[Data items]

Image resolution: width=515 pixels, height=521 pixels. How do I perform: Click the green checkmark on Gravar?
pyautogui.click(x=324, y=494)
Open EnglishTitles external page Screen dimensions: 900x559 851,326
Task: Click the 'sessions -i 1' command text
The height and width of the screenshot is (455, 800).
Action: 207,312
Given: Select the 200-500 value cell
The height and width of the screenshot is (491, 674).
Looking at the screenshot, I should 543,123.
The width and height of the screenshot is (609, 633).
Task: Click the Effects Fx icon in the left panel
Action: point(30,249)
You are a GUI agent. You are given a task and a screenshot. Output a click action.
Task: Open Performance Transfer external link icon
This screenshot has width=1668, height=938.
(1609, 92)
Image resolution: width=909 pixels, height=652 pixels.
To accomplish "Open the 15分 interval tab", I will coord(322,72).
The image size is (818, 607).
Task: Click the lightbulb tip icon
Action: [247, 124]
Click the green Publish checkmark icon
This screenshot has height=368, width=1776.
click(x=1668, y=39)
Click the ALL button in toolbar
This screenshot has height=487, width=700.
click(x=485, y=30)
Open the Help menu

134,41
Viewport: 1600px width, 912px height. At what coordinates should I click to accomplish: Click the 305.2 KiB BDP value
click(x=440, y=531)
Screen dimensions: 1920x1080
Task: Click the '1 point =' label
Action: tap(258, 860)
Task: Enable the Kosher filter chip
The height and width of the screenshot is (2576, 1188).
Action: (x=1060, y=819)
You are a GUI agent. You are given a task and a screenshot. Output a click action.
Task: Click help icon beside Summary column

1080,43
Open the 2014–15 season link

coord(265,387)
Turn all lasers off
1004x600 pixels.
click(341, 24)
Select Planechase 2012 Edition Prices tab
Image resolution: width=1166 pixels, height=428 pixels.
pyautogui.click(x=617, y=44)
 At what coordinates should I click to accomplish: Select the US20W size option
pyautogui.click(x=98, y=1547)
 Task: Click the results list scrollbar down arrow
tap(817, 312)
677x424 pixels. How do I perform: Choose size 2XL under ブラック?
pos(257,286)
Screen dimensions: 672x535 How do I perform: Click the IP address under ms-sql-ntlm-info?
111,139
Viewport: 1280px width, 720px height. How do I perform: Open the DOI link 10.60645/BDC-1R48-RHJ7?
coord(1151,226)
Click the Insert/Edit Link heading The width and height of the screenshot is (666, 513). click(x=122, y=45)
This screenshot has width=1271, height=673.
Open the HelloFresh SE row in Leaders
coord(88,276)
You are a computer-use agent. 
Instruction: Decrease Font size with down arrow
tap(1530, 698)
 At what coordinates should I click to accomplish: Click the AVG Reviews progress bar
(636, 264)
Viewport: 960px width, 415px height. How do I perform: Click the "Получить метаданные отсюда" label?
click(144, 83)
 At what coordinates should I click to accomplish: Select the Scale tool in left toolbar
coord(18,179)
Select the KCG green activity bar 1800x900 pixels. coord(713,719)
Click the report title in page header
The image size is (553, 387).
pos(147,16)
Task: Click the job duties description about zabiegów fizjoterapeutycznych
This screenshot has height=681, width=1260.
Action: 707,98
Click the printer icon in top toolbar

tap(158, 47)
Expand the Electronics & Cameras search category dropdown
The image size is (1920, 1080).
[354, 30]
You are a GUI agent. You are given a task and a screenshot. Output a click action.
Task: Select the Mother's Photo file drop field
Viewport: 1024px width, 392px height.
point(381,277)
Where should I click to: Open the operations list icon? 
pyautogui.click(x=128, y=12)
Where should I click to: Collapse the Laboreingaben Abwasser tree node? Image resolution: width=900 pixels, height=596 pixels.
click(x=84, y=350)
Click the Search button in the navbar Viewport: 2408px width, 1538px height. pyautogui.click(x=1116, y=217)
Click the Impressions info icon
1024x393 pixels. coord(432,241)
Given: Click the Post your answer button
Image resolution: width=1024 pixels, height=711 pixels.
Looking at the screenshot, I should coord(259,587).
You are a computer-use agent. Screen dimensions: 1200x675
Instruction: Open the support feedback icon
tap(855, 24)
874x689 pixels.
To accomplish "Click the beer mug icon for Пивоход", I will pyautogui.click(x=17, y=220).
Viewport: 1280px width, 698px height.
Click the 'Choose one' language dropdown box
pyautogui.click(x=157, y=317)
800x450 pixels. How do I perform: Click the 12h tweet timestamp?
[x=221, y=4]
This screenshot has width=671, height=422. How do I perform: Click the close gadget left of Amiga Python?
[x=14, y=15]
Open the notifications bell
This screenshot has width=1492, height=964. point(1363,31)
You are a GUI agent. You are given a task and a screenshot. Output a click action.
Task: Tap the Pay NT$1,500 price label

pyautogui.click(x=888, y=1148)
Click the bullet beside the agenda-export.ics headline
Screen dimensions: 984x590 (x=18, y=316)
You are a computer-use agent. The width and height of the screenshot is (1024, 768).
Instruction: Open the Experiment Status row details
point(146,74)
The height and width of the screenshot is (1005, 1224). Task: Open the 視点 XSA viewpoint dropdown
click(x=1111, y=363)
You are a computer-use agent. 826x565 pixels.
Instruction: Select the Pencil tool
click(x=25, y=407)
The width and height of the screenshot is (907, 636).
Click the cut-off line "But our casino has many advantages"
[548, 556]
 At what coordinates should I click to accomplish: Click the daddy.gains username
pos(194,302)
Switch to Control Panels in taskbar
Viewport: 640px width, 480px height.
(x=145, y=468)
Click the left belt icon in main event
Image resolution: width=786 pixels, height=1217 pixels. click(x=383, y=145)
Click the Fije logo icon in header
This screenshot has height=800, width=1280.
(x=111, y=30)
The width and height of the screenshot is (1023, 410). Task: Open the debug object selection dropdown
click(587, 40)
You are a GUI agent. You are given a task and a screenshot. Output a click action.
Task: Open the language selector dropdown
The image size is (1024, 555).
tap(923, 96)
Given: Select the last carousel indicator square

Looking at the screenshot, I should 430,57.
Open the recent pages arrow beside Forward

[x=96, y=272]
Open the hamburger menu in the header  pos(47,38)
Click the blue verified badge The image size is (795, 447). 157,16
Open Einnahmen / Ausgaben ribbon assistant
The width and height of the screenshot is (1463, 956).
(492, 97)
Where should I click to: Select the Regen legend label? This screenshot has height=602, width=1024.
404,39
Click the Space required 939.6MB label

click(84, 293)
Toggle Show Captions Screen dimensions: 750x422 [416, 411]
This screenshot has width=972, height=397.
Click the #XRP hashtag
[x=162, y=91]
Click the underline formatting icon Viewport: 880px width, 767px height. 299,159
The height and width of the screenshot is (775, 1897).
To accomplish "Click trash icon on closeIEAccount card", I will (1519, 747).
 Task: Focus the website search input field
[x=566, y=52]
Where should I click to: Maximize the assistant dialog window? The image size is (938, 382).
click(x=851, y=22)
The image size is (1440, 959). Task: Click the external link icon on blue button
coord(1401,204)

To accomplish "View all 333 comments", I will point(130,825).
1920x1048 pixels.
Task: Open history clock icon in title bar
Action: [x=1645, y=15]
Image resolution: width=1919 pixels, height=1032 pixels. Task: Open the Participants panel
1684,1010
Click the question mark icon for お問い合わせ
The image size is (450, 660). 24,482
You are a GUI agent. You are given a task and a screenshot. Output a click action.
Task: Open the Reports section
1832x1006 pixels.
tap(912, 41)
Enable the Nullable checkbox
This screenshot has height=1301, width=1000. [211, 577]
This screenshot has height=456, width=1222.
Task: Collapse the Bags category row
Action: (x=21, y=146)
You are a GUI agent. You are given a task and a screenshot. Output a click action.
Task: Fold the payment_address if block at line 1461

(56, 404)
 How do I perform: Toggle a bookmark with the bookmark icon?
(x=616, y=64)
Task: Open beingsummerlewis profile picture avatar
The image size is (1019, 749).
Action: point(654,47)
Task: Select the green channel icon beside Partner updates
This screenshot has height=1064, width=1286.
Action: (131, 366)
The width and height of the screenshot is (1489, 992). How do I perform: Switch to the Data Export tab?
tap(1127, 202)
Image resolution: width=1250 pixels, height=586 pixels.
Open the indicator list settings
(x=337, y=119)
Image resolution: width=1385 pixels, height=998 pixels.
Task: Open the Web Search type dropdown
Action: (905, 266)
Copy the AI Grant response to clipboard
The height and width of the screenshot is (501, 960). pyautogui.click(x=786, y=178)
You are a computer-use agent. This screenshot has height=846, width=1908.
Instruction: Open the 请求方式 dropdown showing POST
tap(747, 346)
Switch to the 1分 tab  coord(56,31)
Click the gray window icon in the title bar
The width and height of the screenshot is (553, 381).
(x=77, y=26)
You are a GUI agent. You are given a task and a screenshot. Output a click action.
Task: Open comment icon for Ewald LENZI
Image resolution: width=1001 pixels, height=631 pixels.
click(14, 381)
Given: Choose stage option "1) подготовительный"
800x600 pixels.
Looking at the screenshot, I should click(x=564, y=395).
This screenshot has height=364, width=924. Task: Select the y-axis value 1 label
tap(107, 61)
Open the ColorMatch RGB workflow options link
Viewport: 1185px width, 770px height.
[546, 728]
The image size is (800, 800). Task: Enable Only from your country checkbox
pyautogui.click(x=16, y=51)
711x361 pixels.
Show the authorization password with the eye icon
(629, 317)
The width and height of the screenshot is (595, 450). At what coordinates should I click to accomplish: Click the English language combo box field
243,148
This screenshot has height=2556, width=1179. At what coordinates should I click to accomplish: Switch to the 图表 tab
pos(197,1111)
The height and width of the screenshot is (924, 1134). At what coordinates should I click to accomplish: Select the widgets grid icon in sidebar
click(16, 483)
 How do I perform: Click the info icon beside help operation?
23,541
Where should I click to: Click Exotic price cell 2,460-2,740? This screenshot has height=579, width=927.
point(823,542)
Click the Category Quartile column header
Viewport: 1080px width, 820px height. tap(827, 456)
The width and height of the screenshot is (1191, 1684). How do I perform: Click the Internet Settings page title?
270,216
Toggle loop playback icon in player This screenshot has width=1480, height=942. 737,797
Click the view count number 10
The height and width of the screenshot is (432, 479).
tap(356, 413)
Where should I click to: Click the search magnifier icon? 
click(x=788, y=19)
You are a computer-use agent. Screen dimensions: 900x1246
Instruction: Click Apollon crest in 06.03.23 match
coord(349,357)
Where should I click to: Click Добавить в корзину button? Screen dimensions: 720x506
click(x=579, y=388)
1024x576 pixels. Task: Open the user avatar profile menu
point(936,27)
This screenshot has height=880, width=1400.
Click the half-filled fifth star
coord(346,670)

[PROBLEM TO SOLVE]:
Find all lines in the records that hold the word "computer". Copy them.

[ANSWER TO THE EXERCISE]:
You are a computer-use agent. 
You are a computer-use agent. Screen dimensions: 1200x675
You are a computer-use agent. The width and height of the screenshot is (1024, 768).
You are a computer-use agent. 826x565 pixels.
You are a computer-use agent. This screenshot has height=846, width=1908.
You are a computer-use agent. Screen dimensions: 900x1246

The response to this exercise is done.